Una volta le disse: "Sei come me, sei diversa dalla maggior parte delle persone. Tu sei Kamala, nient'altro, e dentro di te c'è una pace e un rifugio, a cui puoi andare ad ogni ora del giorno ed essere a casa tua, come posso fare anche io. Poche persone hanno questo, eppure tutti potrebbero averlo".

"Non tutte le persone sono intelligenti", ha detto Kamala.

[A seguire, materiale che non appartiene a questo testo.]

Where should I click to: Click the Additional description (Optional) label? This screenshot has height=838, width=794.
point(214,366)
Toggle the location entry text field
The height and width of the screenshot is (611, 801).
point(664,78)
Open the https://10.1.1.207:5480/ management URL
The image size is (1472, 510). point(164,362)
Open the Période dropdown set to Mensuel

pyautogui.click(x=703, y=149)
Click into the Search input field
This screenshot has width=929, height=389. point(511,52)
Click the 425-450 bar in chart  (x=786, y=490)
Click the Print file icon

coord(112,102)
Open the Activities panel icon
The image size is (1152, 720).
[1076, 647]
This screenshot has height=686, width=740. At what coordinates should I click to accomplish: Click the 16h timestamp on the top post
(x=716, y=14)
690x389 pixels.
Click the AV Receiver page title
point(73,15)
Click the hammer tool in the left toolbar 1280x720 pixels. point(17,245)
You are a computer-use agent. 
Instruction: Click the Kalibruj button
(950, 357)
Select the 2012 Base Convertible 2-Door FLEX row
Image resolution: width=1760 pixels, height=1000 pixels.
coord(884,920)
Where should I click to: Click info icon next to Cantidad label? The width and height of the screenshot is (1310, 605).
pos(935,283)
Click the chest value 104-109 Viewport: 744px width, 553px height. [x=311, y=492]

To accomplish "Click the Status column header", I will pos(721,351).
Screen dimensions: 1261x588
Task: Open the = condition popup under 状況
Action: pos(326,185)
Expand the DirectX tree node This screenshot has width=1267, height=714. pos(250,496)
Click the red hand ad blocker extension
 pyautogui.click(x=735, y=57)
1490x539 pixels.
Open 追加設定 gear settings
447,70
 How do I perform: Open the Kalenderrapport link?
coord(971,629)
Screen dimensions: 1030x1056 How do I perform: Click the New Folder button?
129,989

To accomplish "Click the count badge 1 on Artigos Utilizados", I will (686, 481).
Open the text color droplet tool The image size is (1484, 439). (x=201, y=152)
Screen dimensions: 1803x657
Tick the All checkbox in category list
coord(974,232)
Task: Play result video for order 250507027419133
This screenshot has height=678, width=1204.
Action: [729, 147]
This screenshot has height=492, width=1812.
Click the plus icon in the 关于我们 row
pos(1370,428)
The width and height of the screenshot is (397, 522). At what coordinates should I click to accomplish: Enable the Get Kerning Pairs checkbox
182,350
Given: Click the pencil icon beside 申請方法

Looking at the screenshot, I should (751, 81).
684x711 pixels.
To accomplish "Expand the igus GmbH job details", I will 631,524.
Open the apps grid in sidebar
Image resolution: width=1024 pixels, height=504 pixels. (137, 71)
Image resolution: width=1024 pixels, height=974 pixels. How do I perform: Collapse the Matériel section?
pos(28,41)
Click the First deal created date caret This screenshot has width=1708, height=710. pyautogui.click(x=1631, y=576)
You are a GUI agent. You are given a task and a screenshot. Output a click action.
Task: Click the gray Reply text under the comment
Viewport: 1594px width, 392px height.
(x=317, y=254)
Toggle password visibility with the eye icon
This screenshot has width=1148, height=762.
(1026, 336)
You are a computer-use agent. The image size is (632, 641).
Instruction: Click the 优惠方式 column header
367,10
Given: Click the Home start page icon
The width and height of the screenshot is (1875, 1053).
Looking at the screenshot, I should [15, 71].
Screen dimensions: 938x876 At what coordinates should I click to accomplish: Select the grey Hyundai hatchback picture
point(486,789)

"No", disse Siddhartha, "non è per questo. Kamaswami è intelligente quanto me e non ha ancora rifugio in se stesso. Ce l'hanno altri, che sono bambini piccoli rispetto alla loro mente. La maggior parte delle persone, Kamala, è come una foglia che cade, che viene soffiata e si gira nell'aria, ondeggia e cade a terra. Ma altri, pochi, sono come stelle, vanno su una rotta fissa, nessun vento li raggiunge, hanno in sé la loro legge e la loro rotta. Tra tutti i dotti e Samana, di cui ne conoscevo molti, ce n'era uno di questo genere, uno perfetto, non potrò mai dimenticarlo. È quel Gotama, l'Eccelso, che sta diffondendo quegli insegnamenti. Migliaia di seguaci ascoltano i suoi insegnamenti ogni giorno, seguono le sue istruzioni ogni ora, ma sono tutte foglie che cadono, non in se stesse hanno insegnamenti e una legge".

Kamala lo guardò con un sorriso. "Di nuovo, stai parlando di lui," disse, "di nuovo, stai avendo i pensieri di un Samana."

Siddhartha non disse nulla, e giocarono al gioco dell'amore, uno dei trenta o quaranta diversi giochi che Kamala conosceva. Il suo corpo era flessibile come quello di un giaguaro e come l'arco di un cacciatore; lui che aveva imparato da lei a fare l'amore, conosceva tante forme di lussuria, tanti segreti. Per molto tempo ha giocato con Siddhartha, lo ha adescato, lo ha respinto, lo ha costretto, lo ha abbracciato: ha goduto delle sue abilità magistrali, fino a quando non è stato sconfitto e si è riposato esausto al suo fianco.

La cortigiana si chinò su di lui, guardò a lungo il suo viso, i suoi occhi, che si erano stancati.

"Sei il miglior amante", disse pensierosa, "che abbia mai visto. Sei più forte degli altri, più flessibile, più disponibile. Hai imparato bene la mia arte, Siddhartha. Prima o poi, quando sarò più grande, vorrei avere tuo figlio. Eppure, mia cara, sei rimasta una Samana, eppure non mi ami, non ami nessuno. Non è così?"

"Potrebbe benissimo essere così," disse Siddharta stancamente. "Sono come te. Anche tu non ami: in quale altro modo potresti praticare l'amore come un'arte? Forse le persone della nostra specie non possono amare. Le persone infantili possono; questo è il loro segreto."